◆ Extrait ◆
La paix avec Israël ouvrirait une nouvelle voie pour le Liban

Des partisans du Hezbollah brandissent les drapeaux jaunes du parti à Raouche, Beyrouth, Liban, le 25 septembre 2025. (AFP)
Des partisans du Hezbollah brandissent les drapeaux jaunes du parti à Raouche, Beyrouth, Liban, le 25 septembre 2025. (AFP)
Short Url
Publié le Samedi 08 novembre 2025

La paix avec Israël ouvrirait une nouvelle voie pour le Liban

La paix avec Israël ouvrirait une nouvelle voie pour le Liban
  • Le retrait israélien de 2000 a renforcé le Hezbollah, mais la situation actuelle ouvre une opportunité historique pour que l’État libanais reprenne le contrôle et négocie la paix
  • Le retrait israélien de 2000 a renforcé le Hezbollah, mais la situation actuelle ouvre une opportunité historique pour que l’État libanais reprenne le contrôle et négocie la paix

En 2000, après vingt-deux ans d’occupation, Israël s’est retiré du sud du Liban. À la suite de ce retrait précipité, l’armée supplétive d’Israël, l’Armée du Liban Sud, s’est effondrée, laissant le groupe soutenu par l’Iran, le Hezbollah, prendre le contrôle du territoire. C’est donc le Hezbollah, et non l’État libanais, qui a pris la relève.

Le retrait unilatéral d’Israël, ordonné par le Premier ministre Ehud Barak, mit fin à une présence coûteuse et sans réel gain. Pendant son occupation, Israël perdit environ 1 000 hommes et engloutit des milliards de dollars. Barak voulait reproduire la même stratégie à Gaza, et en octobre de la même année, la seconde Intifada éclata. Ce fut Ariel Sharon qui, en 2005, désengagea Israël de Gaza, où le Hamas prit le contrôle. Dans les deux cas, le retrait unilatéral d’Israël réduisit l’intensité du conflit mais laissa le Hezbollah et le Hamas aux commandes réelles.

Au Liban, malgré quelques escarmouches, le Hezbollah et Israël respectèrent certaines règles d’engagement, telles que la Ligne bleue délimitée par l’ONU, et veillèrent à ce que toute riposte reste proportionnelle et localisée. Cela dura jusqu’en 2006, lorsque le Hezbollah, à l’instar du Hamas, décida de rejoindre la guerre — puis de nouveau en 2023. Sans revenir sur tous les événements, le retrait israélien renforça le Hezbollah dès le départ.

En effet, le Hezbollah fut l’instrument qui poussa les Israéliens dehors, offrant au groupe un statut de sauveur et de héros, le plaçant ainsi au-dessus de l’État libanais et de toute autre institution souveraine. Parallèlement, les fermes de Chebaa — dont Israël ne s’est pas retiré et qui impliquent aussi la Syrie — donnèrent au Hezbollah le prétexte nécessaire pour rester armé et prétendre qu’il existait encore des territoires libanais occupés, justifiant ainsi son rôle d’unique force de dissuasion face à Israël.

◆ Série de tâches ◆
A) Selon l'extrait, combien d'hommes Israël a-t-il perdus pendant son occupation du sud du Liban ?
B) Relevez tous les pays nommés dans l'extrait.

◆ Lignes fournies ◆

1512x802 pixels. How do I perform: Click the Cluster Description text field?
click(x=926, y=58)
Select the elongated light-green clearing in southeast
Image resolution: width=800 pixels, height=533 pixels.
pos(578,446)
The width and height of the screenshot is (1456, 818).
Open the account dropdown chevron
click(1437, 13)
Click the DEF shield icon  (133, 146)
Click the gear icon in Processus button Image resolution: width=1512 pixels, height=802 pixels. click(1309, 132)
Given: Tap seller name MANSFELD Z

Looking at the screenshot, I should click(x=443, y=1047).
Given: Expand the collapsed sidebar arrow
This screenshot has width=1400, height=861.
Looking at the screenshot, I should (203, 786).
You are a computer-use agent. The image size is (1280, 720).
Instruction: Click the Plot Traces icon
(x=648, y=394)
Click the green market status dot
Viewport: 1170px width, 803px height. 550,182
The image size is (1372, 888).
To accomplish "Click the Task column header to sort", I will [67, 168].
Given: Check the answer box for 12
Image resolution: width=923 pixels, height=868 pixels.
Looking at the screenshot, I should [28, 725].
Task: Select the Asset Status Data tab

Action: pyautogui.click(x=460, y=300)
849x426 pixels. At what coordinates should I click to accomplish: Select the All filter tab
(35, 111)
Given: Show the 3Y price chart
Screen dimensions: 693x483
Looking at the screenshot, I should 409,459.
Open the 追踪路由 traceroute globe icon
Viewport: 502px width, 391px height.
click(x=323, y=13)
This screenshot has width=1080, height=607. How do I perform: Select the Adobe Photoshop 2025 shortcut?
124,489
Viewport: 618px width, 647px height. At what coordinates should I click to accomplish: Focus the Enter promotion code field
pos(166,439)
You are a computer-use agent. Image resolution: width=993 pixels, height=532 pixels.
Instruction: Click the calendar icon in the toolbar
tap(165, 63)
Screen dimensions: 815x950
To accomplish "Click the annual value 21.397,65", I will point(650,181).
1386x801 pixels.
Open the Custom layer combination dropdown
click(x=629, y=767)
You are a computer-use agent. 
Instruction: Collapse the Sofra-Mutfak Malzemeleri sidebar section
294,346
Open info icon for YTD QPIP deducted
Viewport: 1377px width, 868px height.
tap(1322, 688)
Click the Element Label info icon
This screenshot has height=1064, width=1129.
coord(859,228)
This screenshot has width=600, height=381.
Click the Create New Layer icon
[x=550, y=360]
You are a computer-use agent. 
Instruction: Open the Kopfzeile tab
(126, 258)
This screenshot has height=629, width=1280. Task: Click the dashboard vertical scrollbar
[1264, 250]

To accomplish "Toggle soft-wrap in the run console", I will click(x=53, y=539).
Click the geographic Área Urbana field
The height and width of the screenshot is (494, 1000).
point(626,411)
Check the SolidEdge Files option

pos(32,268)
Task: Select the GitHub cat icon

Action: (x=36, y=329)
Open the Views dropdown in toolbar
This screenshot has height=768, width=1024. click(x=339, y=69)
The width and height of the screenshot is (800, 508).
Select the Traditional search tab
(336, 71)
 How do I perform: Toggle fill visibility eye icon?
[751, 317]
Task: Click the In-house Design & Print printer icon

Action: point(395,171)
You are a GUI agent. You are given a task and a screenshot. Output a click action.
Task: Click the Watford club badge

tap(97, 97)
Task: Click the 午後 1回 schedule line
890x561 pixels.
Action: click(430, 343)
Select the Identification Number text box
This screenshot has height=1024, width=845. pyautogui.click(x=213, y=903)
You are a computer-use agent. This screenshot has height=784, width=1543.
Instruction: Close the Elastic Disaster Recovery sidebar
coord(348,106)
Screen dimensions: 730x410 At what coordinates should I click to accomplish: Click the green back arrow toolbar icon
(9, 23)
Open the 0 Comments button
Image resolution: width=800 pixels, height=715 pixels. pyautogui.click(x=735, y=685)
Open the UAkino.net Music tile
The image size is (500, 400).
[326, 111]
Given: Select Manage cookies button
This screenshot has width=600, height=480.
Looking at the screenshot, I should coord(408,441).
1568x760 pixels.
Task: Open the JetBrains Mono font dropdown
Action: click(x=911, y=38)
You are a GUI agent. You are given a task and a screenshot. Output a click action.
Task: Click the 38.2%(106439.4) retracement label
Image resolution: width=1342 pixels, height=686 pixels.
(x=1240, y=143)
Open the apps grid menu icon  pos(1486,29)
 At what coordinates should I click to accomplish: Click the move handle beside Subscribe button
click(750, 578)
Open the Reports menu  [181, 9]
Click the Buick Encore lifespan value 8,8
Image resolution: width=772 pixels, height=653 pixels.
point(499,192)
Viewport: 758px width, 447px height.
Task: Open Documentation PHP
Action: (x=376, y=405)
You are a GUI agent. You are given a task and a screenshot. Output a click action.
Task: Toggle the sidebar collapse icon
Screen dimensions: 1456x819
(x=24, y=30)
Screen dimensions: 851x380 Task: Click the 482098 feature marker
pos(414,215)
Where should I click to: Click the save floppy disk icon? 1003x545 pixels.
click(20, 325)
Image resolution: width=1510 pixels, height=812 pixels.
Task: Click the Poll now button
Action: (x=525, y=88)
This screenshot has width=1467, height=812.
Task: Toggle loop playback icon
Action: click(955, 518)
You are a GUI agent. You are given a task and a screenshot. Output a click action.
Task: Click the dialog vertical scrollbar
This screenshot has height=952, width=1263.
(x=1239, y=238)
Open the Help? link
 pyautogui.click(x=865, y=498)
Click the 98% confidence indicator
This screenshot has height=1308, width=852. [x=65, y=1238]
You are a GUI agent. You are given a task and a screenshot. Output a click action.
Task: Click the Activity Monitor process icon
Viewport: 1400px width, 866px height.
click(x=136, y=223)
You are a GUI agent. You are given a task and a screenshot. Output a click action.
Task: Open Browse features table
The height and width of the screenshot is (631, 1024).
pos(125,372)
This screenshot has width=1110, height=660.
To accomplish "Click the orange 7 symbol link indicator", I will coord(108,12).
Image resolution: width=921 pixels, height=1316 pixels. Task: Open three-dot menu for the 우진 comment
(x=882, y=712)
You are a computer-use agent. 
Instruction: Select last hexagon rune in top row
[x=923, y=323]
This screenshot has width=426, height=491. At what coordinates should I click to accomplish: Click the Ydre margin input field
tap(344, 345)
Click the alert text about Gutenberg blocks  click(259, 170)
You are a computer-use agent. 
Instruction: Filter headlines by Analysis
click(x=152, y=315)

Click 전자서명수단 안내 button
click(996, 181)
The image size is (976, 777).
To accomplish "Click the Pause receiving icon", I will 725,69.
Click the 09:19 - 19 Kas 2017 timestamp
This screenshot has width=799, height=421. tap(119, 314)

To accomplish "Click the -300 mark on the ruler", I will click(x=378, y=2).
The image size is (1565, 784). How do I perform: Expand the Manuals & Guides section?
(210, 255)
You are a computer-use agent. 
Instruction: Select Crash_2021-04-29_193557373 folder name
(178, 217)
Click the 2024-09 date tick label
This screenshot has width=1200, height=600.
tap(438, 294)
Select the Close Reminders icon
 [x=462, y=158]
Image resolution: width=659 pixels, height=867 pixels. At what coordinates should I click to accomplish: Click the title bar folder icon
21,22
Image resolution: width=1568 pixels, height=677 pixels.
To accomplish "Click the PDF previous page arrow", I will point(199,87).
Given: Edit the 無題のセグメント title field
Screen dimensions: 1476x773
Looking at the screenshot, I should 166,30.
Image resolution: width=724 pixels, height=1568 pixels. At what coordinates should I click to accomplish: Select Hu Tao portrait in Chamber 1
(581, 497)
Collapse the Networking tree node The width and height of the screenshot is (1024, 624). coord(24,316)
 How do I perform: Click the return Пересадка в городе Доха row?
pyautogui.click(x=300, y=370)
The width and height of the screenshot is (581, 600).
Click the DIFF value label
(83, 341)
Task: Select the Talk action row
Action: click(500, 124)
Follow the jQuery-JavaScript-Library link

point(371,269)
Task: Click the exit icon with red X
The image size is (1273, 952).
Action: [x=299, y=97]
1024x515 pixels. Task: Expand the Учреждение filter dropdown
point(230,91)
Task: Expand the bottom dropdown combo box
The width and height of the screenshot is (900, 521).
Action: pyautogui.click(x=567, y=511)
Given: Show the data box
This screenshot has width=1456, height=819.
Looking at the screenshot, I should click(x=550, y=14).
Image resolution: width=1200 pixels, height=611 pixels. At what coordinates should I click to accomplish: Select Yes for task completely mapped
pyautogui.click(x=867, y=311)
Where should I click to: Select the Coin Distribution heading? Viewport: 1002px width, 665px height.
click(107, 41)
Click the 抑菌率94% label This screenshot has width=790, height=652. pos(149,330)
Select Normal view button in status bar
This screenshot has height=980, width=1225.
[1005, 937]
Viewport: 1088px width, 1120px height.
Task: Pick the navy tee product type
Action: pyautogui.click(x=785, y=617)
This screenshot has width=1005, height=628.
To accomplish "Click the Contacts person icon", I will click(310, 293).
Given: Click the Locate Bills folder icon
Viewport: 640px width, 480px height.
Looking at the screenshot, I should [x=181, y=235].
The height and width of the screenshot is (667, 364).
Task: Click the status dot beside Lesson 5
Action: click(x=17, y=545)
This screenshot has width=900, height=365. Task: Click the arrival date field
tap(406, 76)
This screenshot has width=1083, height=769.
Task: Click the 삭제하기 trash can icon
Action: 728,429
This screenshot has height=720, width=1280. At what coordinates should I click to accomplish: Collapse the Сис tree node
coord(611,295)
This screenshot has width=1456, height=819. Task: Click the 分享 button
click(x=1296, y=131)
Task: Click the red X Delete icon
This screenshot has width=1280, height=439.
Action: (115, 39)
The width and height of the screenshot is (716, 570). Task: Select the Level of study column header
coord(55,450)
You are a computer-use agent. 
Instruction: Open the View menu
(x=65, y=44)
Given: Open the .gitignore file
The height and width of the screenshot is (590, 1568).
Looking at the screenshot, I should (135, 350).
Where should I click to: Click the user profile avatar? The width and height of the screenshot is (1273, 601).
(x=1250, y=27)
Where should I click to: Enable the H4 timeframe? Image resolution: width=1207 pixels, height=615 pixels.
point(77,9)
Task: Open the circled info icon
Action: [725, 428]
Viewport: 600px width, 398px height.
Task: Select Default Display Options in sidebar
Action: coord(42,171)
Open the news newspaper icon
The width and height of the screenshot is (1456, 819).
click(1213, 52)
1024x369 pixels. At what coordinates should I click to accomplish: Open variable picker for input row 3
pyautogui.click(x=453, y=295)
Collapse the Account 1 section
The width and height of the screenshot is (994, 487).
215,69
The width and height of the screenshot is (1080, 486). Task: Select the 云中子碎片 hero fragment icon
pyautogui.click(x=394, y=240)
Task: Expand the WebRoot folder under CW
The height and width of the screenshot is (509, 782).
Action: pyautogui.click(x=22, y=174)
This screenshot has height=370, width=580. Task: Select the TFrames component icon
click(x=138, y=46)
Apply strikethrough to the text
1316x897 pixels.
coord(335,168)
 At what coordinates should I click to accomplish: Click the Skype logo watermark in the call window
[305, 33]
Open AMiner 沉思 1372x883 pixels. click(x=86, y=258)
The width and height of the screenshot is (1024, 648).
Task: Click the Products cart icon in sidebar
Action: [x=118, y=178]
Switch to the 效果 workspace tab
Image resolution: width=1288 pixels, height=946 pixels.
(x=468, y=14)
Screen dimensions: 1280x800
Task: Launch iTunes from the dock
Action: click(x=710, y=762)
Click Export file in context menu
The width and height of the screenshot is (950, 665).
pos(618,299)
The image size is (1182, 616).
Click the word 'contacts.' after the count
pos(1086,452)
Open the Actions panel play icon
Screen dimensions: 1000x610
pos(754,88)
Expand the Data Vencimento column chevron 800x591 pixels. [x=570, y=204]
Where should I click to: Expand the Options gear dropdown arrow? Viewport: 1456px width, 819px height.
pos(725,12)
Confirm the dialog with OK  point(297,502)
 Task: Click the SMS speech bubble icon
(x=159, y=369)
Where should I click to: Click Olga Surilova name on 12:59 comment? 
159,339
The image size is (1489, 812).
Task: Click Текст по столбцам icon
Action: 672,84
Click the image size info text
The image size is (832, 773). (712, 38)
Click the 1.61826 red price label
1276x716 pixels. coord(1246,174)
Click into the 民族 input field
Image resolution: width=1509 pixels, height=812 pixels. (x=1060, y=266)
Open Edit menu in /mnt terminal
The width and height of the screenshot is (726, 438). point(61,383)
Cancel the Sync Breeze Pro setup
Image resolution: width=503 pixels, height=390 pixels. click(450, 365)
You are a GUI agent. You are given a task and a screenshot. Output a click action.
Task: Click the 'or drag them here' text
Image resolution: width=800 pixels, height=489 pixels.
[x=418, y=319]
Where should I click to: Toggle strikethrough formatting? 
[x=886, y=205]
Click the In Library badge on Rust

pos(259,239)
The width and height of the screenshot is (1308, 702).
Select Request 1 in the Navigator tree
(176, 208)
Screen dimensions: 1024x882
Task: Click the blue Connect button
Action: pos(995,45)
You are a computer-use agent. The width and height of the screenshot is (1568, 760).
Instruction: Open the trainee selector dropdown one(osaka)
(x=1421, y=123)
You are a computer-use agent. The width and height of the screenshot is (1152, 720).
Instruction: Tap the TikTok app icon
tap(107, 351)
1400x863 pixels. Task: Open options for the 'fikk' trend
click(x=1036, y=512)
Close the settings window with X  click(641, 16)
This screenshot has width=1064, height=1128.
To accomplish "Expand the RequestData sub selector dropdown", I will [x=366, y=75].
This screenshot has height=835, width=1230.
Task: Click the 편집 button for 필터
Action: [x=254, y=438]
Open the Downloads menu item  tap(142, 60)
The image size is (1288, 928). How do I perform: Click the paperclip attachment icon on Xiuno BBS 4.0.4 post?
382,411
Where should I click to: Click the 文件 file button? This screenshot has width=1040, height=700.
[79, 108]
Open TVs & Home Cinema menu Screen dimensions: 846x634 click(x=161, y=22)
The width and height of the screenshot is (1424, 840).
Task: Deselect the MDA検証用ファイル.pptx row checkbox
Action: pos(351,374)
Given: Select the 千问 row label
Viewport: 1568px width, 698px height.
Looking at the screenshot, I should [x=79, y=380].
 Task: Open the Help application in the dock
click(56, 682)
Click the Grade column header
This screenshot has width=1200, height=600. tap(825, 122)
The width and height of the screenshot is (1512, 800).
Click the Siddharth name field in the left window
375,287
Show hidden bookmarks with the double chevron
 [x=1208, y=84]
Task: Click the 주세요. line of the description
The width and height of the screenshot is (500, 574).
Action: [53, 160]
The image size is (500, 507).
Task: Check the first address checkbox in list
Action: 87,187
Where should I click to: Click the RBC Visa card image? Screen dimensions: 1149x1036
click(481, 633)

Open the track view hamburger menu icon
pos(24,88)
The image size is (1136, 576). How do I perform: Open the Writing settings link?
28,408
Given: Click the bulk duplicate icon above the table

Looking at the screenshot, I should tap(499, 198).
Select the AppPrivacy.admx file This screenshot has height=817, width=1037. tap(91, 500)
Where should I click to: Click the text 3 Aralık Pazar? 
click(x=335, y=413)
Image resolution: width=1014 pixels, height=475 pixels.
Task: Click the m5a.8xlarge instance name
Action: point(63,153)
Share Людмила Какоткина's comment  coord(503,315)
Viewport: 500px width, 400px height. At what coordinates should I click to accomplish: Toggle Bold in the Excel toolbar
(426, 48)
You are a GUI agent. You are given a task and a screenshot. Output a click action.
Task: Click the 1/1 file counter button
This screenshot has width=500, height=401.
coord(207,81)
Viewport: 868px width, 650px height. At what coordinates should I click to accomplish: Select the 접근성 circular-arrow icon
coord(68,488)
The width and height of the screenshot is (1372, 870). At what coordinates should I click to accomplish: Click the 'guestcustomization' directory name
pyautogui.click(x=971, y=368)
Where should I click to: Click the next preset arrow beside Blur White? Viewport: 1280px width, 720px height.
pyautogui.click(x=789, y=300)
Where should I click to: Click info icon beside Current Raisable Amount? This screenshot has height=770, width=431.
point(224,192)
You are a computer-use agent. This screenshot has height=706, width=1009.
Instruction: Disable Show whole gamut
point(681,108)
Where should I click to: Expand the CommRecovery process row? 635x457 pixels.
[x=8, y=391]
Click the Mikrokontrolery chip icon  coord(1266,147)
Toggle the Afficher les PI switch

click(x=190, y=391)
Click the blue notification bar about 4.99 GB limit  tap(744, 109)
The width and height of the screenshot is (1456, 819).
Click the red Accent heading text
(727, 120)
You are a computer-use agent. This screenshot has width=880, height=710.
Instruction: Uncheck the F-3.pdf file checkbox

◆ Corrigé détaillé ◆
A) Environ 1 000 hommes.

B) Israël, Liban, Iran, Syrie.